Una de las ideas clave
del renovado impulso que el Concilio Vaticano II ha dado a la evangelización es
la de la llamada universal a la santidad, que como tal concierne a todos los
cristianos (cf. Const. Lumen gentium, 39-42). Los santos son los verdaderos
protagonistas de la evangelización en todas sus expresiones. Ellos son, también
de forma particular, los pioneros y los que impulsan la nueva evangelización:
con su intercesión y el ejemplo de sus vidas, abierta a la fantasía del
Espíritu Santo, muestran la belleza del Evangelio y de la comunión con Cristo a
las personas indiferentes o incluso hostiles, e invitan a los creyentes tibios,
por decirlo así, a que con alegría vivan de fe, esperanza y caridad, a que
descubran el «gusto» por la Palabra de Dios y los sacramentos, en
particular por el pan de vida, la eucaristía. Santos y santas florecen entre
los generosos misioneros que anuncian la buena noticia a los no cristianos,
tradicionalmente en los países de misión y actualmente en todos los lugares
donde viven personas no cristianas.
La santidad no conoce
barreras culturales, sociales, políticas, religiosas. Su lenguaje – el del amor
y la verdad – es comprensible a todos los hombres de buena voluntad y los
acerca a Jesucristo, fuente inagotable de vida nueva.
A este respecto, nos
paramos un momento para admirar a los dos santos que hoy han sido agregados al
grupo escogido de los doctores de la Iglesia. San Juan de Ávila vivió en el
siglo XVI. Profundo conocedor de las Sagradas Escrituras, estaba dotado de un
ardiente espíritu misionero. Supo penetrar con singular profundidad en los
misterios de la redención obrada por Cristo para la humanidad. Hombre de Dios,
unía la oración constante con la acción apostólica.
Se dedicó a la
predicación y al incremento de la práctica de los sacramentos, concentrando sus
esfuerzos en mejorar la formación de los candidatos al sacerdocio, de los
religiosos y los laicos, con vistas a una fecunda reforma de la Iglesia.
Santa Hildegarda de
Bilden, importante figura femenina del siglo XII, ofreció una preciosa
contribución al crecimiento de la Iglesia de su tiempo, valorizando los dones
recibidos de Dios y mostrándose una mujer de viva inteligencia, profunda
sensibilidad y reconocida autoridad espiritual. El Señor la dotó de espíritu
profético y de intensa capacidad para discernir los signos de los tiempos.

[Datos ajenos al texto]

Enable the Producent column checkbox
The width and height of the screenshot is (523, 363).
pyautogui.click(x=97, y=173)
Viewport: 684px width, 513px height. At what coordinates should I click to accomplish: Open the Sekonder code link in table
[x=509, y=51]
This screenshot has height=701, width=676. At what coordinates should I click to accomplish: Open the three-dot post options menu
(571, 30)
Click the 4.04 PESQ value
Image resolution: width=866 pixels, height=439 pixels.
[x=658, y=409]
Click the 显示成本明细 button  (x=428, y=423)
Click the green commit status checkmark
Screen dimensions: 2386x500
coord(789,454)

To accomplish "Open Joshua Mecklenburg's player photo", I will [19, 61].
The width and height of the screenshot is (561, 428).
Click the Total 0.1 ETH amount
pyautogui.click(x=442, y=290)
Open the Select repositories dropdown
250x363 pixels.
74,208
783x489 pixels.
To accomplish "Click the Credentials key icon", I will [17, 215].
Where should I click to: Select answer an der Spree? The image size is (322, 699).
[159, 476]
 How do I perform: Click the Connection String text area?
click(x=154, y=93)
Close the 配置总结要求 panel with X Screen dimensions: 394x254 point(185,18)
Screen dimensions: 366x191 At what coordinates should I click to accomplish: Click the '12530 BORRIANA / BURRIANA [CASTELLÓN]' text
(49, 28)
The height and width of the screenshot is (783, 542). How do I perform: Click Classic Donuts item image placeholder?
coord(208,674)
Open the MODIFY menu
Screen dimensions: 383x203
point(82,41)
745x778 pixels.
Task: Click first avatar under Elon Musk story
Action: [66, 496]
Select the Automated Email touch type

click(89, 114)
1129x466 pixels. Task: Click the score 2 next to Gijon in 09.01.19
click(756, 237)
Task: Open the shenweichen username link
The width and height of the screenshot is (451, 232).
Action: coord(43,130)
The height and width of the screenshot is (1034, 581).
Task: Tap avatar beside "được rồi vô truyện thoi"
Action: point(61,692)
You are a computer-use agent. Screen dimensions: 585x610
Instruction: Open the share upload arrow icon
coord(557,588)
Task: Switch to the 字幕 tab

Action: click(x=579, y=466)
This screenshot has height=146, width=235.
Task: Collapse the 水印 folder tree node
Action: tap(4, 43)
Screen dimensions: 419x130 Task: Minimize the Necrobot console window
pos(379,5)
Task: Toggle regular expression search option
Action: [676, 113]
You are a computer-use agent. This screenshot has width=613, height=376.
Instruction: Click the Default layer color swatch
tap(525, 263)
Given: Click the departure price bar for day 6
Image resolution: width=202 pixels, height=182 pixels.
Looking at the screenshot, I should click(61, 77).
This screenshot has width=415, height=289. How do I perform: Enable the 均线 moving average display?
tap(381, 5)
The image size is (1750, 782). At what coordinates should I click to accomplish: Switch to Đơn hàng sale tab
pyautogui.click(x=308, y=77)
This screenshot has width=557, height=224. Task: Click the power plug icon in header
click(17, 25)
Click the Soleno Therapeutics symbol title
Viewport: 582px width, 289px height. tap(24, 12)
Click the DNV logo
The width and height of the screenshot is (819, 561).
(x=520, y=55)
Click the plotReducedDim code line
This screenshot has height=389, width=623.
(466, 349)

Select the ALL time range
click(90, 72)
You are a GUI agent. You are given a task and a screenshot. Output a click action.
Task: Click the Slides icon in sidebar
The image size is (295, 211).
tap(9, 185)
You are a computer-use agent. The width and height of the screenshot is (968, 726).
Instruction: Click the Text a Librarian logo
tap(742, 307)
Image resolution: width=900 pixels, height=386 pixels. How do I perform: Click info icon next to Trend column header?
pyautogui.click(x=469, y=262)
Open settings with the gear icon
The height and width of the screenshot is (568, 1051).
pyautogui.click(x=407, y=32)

Hildegarda alimentaba un gran amor por la creación, cultivó la medicina, la
poesía y la música. Sobre todo conservó siempre un amor grande y fiel por
Cristo y su Iglesia.
La mirada sobre el
ideal de la vida cristiana, expresado en la llamada a la santidad, nos impulsa
a mirar con humildad la fragilidad de tantos cristianos, más aun, su pecado,
personal y comunitario, que representa un gran obstáculo para la
evangelización, y a reconocer la fuerza de Dios que, en la fe, viene al
encuentro de la debilidad humana. Por tanto, no se puede hablar de la nueva
evangelización sin una disposición sincera de conversión. Dejarse reconciliar
con Dios y con el prójimo (cf. 2 Cor 5,20) es la vía maestra de la nueva
evangelización. Unicamente purificados, los cristianos podrán encontrar el
legítimo orgullo de su dignidad de hijos de Dios, creados a su imagen y
redimidos con la sangre preciosa de Jesucristo, y experimentar su alegría para
compartirla con todos, con los de cerca y los de lejos.
Queridos hermanos y
hermanas, encomendemos a Dios los trabajos de la Asamblea sinodal con el
sentimiento vivo de la comunión de los santos, invocando la particular
intercesión de los grandes evangelizadores, entre los cuales queremos contar
con gran afecto al beato Juan Pablo II, cuyo largo pontificado ha sido también
ejemplo de nueva evangelización. Nos ponemos bajo la protección de la
bienaventurada Virgen María, Estrella de la nueva evangelización. Con ella
invocamos una especial efusión del Espíritu Santo, que ilumine desde lo alto la
Asamblea sinodal y la haga fructífera para el camino de la Iglesia.